La expectación generada en torno a la posibilidad de que Rufián liderara un proyecto nacional y esta crisis interna, que Junqueras conoce al detalle, llevaron a ambos a renegociar los términos de su relación política, con el diputado pidiendo formar su propio equipo en las próximas elecciones.
Compromisos de ERC
El líder de ERC, que solo piensa en presentarse a la presidencia de la Generalitat y en la aplicación de la amnistía que necesita para poder hacerlo, "se quitó de encima" a su portavoz en Madrid, prometiéndole alguna concesión, pero recordándole los "compromisos" que el partido no puede eludir.
Uno de estos puestos fijos será el de Francesc-Marc Álvaro, que entró como independiente en la candidatura de 2023 y constituyó hace unos meses Esquerra Democràtica junto al exconseller Carles Campuzano, una especie de partido asociado que le asegurará una plaza como diputado en 2027.
Según fuentes internas, Teresa Jordà, que fue la número dos en los pasados comicios por Barcelona, también tiene intención de repetir.

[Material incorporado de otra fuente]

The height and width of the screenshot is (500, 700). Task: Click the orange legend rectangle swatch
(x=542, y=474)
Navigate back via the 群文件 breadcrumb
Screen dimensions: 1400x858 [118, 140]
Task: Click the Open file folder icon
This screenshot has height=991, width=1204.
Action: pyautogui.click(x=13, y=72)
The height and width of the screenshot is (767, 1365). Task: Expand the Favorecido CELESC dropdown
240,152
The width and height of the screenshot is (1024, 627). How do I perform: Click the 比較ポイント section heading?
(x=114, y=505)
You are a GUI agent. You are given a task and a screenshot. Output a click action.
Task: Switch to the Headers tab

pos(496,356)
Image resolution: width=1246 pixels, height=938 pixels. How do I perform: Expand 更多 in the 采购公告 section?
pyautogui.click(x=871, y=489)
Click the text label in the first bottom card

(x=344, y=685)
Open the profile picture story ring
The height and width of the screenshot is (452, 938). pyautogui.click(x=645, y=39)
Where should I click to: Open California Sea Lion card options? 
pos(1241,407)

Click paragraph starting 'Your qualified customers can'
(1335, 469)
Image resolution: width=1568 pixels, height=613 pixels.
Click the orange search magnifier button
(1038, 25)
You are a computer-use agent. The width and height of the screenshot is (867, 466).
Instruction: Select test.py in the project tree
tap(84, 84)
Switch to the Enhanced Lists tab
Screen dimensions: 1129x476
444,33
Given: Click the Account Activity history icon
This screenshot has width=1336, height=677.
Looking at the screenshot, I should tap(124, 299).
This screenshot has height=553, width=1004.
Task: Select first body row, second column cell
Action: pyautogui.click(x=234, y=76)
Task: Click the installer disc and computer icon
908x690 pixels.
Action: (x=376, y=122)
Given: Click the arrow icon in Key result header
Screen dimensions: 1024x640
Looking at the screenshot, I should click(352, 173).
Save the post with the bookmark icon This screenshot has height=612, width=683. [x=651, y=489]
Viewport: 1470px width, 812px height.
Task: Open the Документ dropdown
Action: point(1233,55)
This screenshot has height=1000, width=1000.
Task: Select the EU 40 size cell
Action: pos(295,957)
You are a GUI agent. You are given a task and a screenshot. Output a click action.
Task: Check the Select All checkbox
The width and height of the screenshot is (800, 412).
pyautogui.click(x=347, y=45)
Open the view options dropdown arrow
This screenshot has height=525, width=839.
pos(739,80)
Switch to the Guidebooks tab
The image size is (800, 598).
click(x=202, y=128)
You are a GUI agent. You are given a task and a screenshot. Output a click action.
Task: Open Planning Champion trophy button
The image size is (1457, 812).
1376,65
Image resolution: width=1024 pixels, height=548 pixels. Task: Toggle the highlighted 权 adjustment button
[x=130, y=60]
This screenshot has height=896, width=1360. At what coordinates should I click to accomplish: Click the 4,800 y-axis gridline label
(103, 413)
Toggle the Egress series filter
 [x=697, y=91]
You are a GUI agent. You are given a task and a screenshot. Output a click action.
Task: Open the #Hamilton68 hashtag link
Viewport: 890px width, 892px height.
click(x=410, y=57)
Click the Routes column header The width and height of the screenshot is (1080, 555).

Mientras, ERC destaca que en las candidaturas por Tarragona, Girona y Lleida deberán seguirse los procedimientos de selección en cada una de las delegaciones.
En este sentido, aunque el partido no se pondrá manos a la obra con las listas hasta que se convoquen las elecciones, también explican que repetirá la cabeza de lista por Lleida en 2023, Inés Granollers, "diputada que suele hacer de puente entre Rufián y el resto de parlamentarios".
El equipo, por encima
Respecto a los nombres que Rufián querría colar en la lista por Barcelona —teniendo en cuenta que hoy tienen cuatro escaños en esta provincia—, ha sonado con fuerza el de la diputada en el Parlament Ana Balsera, de Santa Coloma de Gramenet como él y, según detallan, "de su estricta confianza".
Junqueras, en cualquier caso, aspira a que esta cuestión resulte irrelevante; que todos acepten su rol y que sean capaces de "trabajar en equipo" — que es el principal reproche que le hacen internamente a Rufián, respecto a quien sus compañeros en Barcelona no suelen tener buenas palabras.
Esto último implica que el líder de ERC deba defenderle a menudo entre los suyos —otra de las críticas habituales es que hable en castellano en el Congreso, pudiéndolo hacer en catalán—, lo cual anima a Junqueras a confiar en que Rufián no ponga más pegas y cumpla su objetivo.
Carrera electoral a la vista
La formación, en esta línea, busca recuperar la fuerza perdida en 2023 —cuando pasó de 13 diputados a siete— y, de paso, volver a pasar por encima de Junts, con quien su portavoz se esmera en confrontar —a menudo, de forma airada— mucho más de lo que lo hace la propia ERC en Cataluña.
Este mismo otoño se votará el nuevo modelo de financiación —pactado entre ERC, el Govern y el Gobierno—, y los de Míriam Nogueras, necesarios para que se apruebe, no tienen intención de apoyarlo; algo que está llamado a aumentar la tensión entre portavoz y posconvergentes.
Podría ser, en cualquier caso, uno de los últimos grandes debates de la legislatura, por lo que todos, en cierta manera, empiezan a estar en modo electoral. Por momentos parecía que había nacido un nuevo gurú en la izquierda española, pero también en este espacio hay movimientos.
Rufián, que acompañó de incendiarias declaraciones sus actos con Emilio Delgado (Más Madrid), Irene Montero (Podemos) y Mònica Oltra (Compromís), acabó reculando. No del todo, pues sigue ofreciéndose a ir a mítines en otras latitudes si se construye un "proyecto ilusionante", pero sí. Y la sensación es que, más allá de que le invitaran a todos los platós, no le ha servido ni para decidir sus propias listas en las próximas elecciones.